Prompt: Check every line of the data and copy the ones where "after" appears.

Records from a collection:
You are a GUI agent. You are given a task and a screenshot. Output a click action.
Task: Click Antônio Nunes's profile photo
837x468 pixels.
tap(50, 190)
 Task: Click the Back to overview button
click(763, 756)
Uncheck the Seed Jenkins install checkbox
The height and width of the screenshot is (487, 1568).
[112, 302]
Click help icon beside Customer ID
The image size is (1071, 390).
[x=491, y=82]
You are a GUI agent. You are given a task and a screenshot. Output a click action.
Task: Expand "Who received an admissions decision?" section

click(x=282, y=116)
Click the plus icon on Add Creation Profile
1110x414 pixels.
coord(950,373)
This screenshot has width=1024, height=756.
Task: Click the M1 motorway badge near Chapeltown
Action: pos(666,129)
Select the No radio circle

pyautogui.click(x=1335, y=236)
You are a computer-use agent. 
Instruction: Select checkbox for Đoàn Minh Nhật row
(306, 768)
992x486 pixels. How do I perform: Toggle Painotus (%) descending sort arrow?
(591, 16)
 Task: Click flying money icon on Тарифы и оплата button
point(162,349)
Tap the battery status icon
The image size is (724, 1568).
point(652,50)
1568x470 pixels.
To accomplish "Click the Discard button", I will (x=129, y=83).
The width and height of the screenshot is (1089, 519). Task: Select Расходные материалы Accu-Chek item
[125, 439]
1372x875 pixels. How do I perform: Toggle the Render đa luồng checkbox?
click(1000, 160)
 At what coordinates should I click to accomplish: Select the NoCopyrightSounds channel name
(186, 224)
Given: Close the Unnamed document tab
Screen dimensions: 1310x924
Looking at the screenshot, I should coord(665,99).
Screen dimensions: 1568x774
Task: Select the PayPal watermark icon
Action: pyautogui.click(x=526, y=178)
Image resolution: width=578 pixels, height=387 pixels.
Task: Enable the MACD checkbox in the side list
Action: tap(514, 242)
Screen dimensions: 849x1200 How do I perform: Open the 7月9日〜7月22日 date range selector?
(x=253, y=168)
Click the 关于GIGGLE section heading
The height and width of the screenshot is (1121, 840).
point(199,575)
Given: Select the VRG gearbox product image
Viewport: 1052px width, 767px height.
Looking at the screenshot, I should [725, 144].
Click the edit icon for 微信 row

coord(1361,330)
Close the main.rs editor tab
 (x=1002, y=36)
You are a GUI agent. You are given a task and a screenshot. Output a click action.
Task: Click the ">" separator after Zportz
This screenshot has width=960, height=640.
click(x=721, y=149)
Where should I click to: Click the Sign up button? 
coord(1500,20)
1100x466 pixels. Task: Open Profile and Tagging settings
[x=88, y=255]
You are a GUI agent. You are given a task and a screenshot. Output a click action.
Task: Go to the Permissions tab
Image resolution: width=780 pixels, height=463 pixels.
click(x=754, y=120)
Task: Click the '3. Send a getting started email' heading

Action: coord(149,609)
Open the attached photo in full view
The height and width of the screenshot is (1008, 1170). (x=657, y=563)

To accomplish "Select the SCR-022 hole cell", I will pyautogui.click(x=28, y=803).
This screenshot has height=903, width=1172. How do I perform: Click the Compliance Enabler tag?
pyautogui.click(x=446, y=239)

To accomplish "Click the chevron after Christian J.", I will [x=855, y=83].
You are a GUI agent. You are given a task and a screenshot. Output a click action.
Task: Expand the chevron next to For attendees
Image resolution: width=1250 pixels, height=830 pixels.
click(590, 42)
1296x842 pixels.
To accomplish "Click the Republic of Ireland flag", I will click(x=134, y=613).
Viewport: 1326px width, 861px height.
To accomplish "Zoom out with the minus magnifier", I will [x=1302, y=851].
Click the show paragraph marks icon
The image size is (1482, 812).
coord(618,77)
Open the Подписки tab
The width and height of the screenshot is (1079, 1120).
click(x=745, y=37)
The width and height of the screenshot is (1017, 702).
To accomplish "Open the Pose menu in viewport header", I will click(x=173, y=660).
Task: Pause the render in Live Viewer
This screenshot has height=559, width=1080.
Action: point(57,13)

Result of this task:
Task: Click the ">" separator after Zportz
To accomplish "Click the chevron after Christian J.", I will [x=855, y=83].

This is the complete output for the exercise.